Wang came out of age in eighties and was one of very first batch of architecture college students after Cultural Revolution. She continued her graduate study in Germany under an official scholarship but her interest in photography and a few unexpected incidents pushed her to a completely different career path. From her own account, Wang showed artistic gift from an early age but it did not blossom until she got to Germany. The extensive traveling, the very nurturing environment supported by her husband and her friends, the unique position as the first few Chinese female artists in post-Cold-War Germany, and two rather tragic events that took place when she just started out as an artist (which includes a suicide and a fatal car accident of her husband), all contributed to her maturing into a true artist. Wang, like other prominent Chinese artists who gained their international fames in the nineties (such as Xu Bing, Cai GuoQiang, etc), belong to the same generation who went through much of their childhood and teenage years in Cultural Revolution and in a rather isolated society. All the new art movements developed in the West since the end of the World War II dazzled and stimulated them during their first few years of self-exiles. Driven by a sense of mission, they experimented and tried to adopt the new aesthetic strategies and combine them with various Chinese elements and traditions. Wang is not particularly so keen on making modern Chinese art. The Chinese influence in her photography is rather subtle and minor. But she does know how to ride on the curiosity of the West and take full advantage of their interest in her and her works. She takes it as her mission to represent well-educated, elegant and talented Chinese females. But in the meantime she still holds much of the traditional values from the past and feels awkward to cross any gender, political or sexuality boundaries. A few of her figurative works and her film “Shattered Moon” all expressed her own frustrations in her pseudo-feminist quandaries. 
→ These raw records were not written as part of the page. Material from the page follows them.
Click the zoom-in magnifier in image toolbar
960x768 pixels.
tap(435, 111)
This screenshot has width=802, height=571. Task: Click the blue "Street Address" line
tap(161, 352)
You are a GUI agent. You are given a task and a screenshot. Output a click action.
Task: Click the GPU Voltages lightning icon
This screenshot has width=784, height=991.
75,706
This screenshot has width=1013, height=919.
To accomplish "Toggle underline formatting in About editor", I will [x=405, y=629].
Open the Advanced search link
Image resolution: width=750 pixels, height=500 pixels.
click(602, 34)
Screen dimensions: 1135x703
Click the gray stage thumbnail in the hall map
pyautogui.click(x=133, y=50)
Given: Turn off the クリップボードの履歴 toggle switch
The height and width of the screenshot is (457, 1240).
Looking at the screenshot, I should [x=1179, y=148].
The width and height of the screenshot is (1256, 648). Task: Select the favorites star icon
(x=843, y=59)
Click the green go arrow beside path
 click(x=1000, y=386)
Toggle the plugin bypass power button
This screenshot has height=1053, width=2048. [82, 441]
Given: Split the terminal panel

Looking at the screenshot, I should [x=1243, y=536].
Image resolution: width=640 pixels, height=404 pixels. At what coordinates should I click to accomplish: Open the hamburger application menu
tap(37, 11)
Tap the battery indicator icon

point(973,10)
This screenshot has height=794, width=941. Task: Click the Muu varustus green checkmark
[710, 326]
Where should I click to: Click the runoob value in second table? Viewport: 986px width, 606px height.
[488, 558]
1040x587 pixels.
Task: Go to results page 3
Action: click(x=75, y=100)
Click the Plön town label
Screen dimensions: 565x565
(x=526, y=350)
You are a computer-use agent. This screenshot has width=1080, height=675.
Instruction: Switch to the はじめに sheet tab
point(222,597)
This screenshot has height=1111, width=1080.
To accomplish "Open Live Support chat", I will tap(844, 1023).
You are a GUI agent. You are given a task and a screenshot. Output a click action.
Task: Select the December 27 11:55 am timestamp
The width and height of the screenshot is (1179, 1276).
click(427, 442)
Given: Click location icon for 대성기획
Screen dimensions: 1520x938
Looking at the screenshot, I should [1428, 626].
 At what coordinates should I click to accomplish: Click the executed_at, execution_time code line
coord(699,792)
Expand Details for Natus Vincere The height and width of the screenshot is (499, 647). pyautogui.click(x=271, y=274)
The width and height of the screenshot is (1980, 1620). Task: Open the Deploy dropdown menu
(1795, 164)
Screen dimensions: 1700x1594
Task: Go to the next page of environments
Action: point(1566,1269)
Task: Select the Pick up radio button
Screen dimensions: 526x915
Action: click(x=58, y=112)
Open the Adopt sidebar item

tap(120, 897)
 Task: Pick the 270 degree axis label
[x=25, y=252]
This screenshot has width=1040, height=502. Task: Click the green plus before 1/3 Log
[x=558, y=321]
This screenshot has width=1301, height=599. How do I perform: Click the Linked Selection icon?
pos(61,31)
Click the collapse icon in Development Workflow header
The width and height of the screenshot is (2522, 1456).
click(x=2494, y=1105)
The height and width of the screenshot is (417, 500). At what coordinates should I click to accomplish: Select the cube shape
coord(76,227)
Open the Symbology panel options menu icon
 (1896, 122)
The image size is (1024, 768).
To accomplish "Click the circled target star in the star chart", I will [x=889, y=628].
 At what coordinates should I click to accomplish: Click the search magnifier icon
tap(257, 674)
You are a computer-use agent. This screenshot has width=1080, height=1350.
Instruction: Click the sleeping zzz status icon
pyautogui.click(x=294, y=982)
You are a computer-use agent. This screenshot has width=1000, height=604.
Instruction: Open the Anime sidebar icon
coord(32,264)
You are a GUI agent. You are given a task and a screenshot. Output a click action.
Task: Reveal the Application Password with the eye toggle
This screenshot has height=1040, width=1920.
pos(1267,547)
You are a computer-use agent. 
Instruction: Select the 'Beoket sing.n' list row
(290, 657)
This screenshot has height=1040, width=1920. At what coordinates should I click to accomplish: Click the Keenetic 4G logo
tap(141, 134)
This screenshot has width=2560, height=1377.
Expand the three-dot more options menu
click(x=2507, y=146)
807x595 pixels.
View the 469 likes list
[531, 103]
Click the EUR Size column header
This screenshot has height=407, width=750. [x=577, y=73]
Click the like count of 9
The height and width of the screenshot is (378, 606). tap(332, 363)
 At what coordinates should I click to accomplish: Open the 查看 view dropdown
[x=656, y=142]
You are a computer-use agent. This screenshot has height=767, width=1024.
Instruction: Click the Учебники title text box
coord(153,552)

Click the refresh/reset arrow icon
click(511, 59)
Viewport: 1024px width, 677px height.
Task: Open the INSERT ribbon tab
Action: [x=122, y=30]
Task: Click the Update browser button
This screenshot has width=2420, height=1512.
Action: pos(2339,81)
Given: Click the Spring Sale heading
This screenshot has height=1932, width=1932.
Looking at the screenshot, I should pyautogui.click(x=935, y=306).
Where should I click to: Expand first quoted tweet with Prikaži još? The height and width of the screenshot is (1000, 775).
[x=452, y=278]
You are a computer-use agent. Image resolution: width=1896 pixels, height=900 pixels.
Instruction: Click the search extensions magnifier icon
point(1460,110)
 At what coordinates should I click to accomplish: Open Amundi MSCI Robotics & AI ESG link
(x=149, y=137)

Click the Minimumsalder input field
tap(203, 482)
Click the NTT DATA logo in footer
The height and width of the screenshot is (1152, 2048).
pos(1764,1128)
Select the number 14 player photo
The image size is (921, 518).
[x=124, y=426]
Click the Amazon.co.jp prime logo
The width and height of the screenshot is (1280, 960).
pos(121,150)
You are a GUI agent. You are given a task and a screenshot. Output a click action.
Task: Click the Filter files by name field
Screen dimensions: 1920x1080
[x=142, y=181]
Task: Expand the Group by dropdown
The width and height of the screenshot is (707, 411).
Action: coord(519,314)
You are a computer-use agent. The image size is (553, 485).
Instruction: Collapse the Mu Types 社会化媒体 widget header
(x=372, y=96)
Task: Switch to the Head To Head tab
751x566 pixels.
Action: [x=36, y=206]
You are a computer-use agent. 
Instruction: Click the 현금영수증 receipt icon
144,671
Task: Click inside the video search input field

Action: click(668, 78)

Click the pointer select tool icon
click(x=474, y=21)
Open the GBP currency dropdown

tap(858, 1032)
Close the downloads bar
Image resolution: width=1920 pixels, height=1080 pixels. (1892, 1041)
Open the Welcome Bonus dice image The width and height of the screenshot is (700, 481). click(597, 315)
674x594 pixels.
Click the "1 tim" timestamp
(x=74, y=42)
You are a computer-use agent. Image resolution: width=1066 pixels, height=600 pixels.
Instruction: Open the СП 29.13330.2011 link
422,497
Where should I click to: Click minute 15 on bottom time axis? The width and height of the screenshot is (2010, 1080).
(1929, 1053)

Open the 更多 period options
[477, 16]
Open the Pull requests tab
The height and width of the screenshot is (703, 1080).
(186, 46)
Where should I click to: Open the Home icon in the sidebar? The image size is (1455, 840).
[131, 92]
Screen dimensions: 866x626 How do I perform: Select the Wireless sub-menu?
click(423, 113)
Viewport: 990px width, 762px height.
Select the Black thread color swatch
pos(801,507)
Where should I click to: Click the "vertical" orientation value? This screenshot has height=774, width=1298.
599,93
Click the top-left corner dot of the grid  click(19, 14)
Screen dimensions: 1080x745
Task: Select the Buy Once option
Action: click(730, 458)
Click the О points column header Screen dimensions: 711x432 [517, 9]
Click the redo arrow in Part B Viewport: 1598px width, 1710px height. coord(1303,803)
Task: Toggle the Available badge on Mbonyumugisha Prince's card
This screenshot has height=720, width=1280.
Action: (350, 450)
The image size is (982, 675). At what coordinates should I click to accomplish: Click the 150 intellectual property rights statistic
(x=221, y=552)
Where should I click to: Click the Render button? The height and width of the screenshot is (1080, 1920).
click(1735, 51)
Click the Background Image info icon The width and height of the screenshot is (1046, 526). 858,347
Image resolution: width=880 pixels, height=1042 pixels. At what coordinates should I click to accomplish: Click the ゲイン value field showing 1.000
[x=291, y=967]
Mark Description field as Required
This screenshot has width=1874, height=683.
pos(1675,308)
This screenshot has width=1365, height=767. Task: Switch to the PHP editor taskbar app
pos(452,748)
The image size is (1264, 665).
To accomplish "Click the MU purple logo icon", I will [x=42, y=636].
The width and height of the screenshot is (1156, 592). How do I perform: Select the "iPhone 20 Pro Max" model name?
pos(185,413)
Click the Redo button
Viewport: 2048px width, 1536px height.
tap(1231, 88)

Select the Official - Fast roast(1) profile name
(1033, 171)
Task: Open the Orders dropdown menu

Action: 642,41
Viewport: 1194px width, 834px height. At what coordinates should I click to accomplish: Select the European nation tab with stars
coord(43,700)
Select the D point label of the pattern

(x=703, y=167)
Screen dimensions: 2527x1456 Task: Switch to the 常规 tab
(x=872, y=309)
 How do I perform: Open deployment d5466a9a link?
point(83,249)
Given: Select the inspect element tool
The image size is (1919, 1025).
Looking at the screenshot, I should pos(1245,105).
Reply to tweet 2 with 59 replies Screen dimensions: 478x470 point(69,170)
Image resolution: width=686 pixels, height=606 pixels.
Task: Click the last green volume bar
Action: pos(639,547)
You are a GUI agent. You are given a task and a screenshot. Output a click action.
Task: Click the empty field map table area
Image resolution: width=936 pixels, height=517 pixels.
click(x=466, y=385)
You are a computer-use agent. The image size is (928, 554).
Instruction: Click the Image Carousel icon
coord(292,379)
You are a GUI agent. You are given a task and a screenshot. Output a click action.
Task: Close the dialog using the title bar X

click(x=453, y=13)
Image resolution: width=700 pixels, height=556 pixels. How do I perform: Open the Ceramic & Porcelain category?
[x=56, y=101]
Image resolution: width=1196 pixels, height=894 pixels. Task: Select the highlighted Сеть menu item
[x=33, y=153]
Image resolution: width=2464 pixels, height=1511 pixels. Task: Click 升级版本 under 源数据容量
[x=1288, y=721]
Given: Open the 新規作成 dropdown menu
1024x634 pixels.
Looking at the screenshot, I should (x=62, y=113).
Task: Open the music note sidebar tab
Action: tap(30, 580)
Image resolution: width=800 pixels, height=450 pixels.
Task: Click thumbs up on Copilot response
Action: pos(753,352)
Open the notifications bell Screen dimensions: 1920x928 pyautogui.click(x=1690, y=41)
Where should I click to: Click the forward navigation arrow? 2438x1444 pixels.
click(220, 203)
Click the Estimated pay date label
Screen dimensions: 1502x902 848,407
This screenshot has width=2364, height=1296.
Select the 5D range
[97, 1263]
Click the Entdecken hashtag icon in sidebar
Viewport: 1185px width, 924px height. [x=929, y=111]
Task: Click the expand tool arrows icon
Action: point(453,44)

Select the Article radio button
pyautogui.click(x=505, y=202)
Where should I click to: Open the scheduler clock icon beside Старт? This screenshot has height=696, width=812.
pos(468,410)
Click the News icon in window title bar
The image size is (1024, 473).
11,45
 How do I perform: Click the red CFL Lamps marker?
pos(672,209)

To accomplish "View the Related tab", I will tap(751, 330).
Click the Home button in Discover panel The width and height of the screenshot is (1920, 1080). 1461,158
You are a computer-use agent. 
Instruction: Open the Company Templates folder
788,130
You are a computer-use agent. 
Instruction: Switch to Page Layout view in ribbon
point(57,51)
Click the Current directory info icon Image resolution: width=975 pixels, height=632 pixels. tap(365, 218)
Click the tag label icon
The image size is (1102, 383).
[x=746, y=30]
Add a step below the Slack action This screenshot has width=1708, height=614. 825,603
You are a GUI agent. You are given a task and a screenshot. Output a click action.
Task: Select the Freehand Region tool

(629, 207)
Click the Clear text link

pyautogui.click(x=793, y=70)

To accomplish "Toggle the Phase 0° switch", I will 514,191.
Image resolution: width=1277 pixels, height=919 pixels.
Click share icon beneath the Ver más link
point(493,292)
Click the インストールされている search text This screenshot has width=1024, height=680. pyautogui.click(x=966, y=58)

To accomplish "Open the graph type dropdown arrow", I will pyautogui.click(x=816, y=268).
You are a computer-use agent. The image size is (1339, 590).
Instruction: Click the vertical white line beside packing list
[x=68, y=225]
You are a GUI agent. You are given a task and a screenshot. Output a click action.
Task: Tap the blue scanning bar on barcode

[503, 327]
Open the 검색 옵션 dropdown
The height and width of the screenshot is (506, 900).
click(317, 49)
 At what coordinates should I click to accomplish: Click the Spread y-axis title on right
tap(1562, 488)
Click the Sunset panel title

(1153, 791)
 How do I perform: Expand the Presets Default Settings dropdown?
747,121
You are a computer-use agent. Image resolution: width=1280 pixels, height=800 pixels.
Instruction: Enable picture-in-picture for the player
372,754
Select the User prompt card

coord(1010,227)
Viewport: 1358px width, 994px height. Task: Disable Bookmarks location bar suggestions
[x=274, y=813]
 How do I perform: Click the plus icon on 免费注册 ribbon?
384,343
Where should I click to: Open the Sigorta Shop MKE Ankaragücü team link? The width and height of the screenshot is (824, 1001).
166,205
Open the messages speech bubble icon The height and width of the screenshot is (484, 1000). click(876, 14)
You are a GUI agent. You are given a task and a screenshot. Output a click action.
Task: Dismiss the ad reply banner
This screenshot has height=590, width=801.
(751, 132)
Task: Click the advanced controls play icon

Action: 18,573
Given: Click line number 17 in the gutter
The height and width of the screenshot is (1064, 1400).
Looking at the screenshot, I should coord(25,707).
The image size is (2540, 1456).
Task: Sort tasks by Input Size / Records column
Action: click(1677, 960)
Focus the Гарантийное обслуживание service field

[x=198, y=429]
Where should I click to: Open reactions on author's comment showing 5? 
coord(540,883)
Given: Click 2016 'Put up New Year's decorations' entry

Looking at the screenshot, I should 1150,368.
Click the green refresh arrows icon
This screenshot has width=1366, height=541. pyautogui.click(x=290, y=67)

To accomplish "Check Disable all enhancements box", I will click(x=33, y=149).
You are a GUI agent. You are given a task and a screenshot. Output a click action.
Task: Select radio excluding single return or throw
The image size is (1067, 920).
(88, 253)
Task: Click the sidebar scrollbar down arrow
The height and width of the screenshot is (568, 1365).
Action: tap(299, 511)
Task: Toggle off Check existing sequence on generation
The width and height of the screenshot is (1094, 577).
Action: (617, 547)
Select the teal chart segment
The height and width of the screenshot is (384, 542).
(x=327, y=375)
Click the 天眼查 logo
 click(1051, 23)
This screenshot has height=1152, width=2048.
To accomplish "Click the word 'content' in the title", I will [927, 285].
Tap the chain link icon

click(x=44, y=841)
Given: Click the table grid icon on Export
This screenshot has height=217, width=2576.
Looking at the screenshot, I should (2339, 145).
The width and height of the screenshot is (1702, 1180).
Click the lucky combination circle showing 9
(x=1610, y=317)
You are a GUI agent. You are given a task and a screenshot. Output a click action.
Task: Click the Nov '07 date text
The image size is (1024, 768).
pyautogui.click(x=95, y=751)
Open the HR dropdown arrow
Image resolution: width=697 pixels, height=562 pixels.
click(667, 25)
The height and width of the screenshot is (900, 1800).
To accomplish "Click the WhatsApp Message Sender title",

Wang’s photography can be roughly separated into three phases. In her early days, from late 80s to early 90s, she was basically a good photographer. Self-taught and with a natural eye for composition and visual metaphors, she did mostly commercial photo projects. For much of the 90s she traveled more, shot films and her best works were portraits and human figures, in which she often used tricky lighting and long exposures, with focuses on eyes and human forms. From late 90s on, she discovered large color prints (which indisputably had put German photography in the center of attention) and started to make huge prints with abstract patterns. Abstraction is far from being new in photography. Generations of photographers have been using macro lenses to shoot floral or surface close-ups and render them into abstract expressionism. But the sheer sizes of the new abstract photography have made them much more impressive to look at. Wang was clearly inspired by Georgia O’Keeffe and Wolfgang Tillman and made her floral shots very sensual and decorative. There is something very consistent in all the stuff Wang did. They are always very beautiful and flawlessly composed, but for the price of good looks they lack spontaneity and wit, and sometimes even degenerate into clichés. Compared to other German photographers such as Thomas Struth and Andrew Gursky, Wang’s photography is short of intellectual substances.The most exciting contemporary Chinese photography still comes from China itself. The latest exhibitions on YangYong, Shao YiYong and Mu Chen at Goedhuis gallery, have shown very diverse set of visual language and potent political urgency. After all the postmodernism experiments and imitation in the late nineties, Chinese photographers have collectively made a quantum leap into the new century and pushed their individual styles much further than where they started. The art curators have taken the note and just started to organize shows and exhibitions to promote and showcase their works. The upcoming exhibition on Chinese photography and Video works at Asia Society and ICP New York would be an exciting and ground-breaking event to see true modern Chinese photography.